- GIVEN INSTRUCTION: Copy out every line of the items below without any change.
** begin SUPPLIED ENTRIES **
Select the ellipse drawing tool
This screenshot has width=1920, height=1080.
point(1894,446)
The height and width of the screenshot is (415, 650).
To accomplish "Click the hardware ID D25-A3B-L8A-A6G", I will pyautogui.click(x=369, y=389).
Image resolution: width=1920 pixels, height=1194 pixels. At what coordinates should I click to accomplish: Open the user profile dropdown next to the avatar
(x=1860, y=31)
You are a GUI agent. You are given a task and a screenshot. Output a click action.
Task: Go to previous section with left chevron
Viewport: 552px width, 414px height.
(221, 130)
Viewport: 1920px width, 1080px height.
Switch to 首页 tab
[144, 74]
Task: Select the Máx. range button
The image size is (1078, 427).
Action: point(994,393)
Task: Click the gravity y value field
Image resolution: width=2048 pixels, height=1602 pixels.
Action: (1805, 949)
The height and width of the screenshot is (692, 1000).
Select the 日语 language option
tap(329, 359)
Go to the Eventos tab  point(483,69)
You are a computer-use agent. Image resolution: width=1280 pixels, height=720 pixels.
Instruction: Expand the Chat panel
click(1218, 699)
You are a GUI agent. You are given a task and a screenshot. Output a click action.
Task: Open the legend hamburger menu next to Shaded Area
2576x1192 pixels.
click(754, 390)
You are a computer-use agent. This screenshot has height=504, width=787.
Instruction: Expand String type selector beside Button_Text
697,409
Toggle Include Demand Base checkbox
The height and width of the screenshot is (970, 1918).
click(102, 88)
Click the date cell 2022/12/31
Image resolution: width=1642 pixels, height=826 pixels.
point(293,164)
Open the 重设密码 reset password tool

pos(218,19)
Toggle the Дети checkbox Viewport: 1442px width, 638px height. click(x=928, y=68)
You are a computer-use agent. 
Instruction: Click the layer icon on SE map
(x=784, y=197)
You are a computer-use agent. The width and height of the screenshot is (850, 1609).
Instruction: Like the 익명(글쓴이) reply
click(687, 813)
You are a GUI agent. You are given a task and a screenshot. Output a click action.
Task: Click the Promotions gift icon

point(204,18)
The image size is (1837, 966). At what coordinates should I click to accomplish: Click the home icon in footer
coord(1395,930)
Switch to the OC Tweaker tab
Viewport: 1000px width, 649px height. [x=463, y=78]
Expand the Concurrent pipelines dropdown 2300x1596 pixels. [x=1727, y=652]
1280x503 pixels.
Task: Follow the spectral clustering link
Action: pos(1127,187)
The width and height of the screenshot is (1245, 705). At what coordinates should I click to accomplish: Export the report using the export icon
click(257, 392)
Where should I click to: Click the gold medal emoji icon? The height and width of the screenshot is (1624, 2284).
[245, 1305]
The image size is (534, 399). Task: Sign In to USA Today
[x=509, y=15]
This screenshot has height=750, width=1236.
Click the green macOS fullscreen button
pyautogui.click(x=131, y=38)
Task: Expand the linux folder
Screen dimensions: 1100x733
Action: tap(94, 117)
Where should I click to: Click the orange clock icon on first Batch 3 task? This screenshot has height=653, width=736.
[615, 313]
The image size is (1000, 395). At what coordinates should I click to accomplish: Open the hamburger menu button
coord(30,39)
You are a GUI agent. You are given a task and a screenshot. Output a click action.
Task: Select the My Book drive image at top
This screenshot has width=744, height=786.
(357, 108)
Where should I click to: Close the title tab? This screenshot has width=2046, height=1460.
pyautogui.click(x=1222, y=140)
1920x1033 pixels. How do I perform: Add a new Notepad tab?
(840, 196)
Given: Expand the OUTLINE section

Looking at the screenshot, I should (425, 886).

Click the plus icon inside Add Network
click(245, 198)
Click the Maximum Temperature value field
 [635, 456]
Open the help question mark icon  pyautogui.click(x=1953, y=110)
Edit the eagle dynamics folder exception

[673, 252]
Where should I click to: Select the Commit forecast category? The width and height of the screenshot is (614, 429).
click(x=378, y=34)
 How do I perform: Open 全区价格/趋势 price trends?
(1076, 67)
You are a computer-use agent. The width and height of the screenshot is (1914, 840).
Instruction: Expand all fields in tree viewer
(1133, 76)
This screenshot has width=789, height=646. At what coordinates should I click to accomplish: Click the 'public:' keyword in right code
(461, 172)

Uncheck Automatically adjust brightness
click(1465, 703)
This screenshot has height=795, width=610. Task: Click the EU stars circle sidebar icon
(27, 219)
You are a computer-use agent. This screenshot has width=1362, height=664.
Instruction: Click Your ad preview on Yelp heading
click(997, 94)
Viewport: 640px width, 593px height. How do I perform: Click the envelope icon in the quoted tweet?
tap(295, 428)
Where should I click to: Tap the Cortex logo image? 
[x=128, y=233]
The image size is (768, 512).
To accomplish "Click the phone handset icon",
** end SUPPLIED ENTRIES **
- FULL SOLUTION:
Select the ellipse drawing tool
This screenshot has width=1920, height=1080.
point(1894,446)
The height and width of the screenshot is (415, 650).
To accomplish "Click the hardware ID D25-A3B-L8A-A6G", I will pyautogui.click(x=369, y=389).
Image resolution: width=1920 pixels, height=1194 pixels. At what coordinates should I click to accomplish: Open the user profile dropdown next to the avatar
(x=1860, y=31)
You are a GUI agent. You are given a task and a screenshot. Output a click action.
Task: Go to previous section with left chevron
Viewport: 552px width, 414px height.
(221, 130)
Viewport: 1920px width, 1080px height.
Switch to 首页 tab
[144, 74]
Task: Select the Máx. range button
The image size is (1078, 427).
Action: point(994,393)
Task: Click the gravity y value field
Image resolution: width=2048 pixels, height=1602 pixels.
Action: (1805, 949)
The height and width of the screenshot is (692, 1000).
Select the 日语 language option
tap(329, 359)
Go to the Eventos tab  point(483,69)
You are a computer-use agent. Image resolution: width=1280 pixels, height=720 pixels.
Instruction: Expand the Chat panel
click(1218, 699)
You are a GUI agent. You are given a task and a screenshot. Output a click action.
Task: Open the legend hamburger menu next to Shaded Area
2576x1192 pixels.
click(754, 390)
You are a computer-use agent. This screenshot has height=504, width=787.
Instruction: Expand String type selector beside Button_Text
697,409
Toggle Include Demand Base checkbox
The height and width of the screenshot is (970, 1918).
click(102, 88)
Click the date cell 2022/12/31
Image resolution: width=1642 pixels, height=826 pixels.
point(293,164)
Open the 重设密码 reset password tool

pos(218,19)
Toggle the Дети checkbox Viewport: 1442px width, 638px height. click(x=928, y=68)
You are a computer-use agent. 
Instruction: Click the layer icon on SE map
(x=784, y=197)
You are a computer-use agent. The width and height of the screenshot is (850, 1609).
Instruction: Like the 익명(글쓴이) reply
click(687, 813)
You are a GUI agent. You are given a task and a screenshot. Output a click action.
Task: Click the Promotions gift icon

point(204,18)
The image size is (1837, 966). At what coordinates should I click to accomplish: Click the home icon in footer
coord(1395,930)
Switch to the OC Tweaker tab
Viewport: 1000px width, 649px height. [x=463, y=78]
Expand the Concurrent pipelines dropdown 2300x1596 pixels. [x=1727, y=652]
1280x503 pixels.
Task: Follow the spectral clustering link
Action: pos(1127,187)
The width and height of the screenshot is (1245, 705). At what coordinates should I click to accomplish: Export the report using the export icon
click(257, 392)
Where should I click to: Click the gold medal emoji icon? The height and width of the screenshot is (1624, 2284).
[245, 1305]
The image size is (534, 399). Task: Sign In to USA Today
[x=509, y=15]
This screenshot has height=750, width=1236.
Click the green macOS fullscreen button
pyautogui.click(x=131, y=38)
Task: Expand the linux folder
Screen dimensions: 1100x733
Action: tap(94, 117)
Where should I click to: Click the orange clock icon on first Batch 3 task? This screenshot has height=653, width=736.
[615, 313]
The image size is (1000, 395). At what coordinates should I click to accomplish: Open the hamburger menu button
coord(30,39)
You are a GUI agent. You are given a task and a screenshot. Output a click action.
Task: Select the My Book drive image at top
This screenshot has width=744, height=786.
(357, 108)
Where should I click to: Close the title tab? This screenshot has width=2046, height=1460.
pyautogui.click(x=1222, y=140)
1920x1033 pixels. How do I perform: Add a new Notepad tab?
(840, 196)
Given: Expand the OUTLINE section

Looking at the screenshot, I should (425, 886).

Click the plus icon inside Add Network
click(245, 198)
Click the Maximum Temperature value field
 [635, 456]
Open the help question mark icon  pyautogui.click(x=1953, y=110)
Edit the eagle dynamics folder exception

[673, 252]
Where should I click to: Select the Commit forecast category? The width and height of the screenshot is (614, 429).
click(x=378, y=34)
 How do I perform: Open 全区价格/趋势 price trends?
(1076, 67)
You are a computer-use agent. The width and height of the screenshot is (1914, 840).
Instruction: Expand all fields in tree viewer
(1133, 76)
This screenshot has width=789, height=646. At what coordinates should I click to accomplish: Click the 'public:' keyword in right code
(461, 172)

Uncheck Automatically adjust brightness
click(1465, 703)
This screenshot has height=795, width=610. Task: Click the EU stars circle sidebar icon
(27, 219)
You are a computer-use agent. This screenshot has width=1362, height=664.
Instruction: Click Your ad preview on Yelp heading
click(997, 94)
Viewport: 640px width, 593px height. How do I perform: Click the envelope icon in the quoted tweet?
tap(295, 428)
Where should I click to: Tap the Cortex logo image? 
[x=128, y=233]
The image size is (768, 512).
To accomplish "Click the phone handset icon",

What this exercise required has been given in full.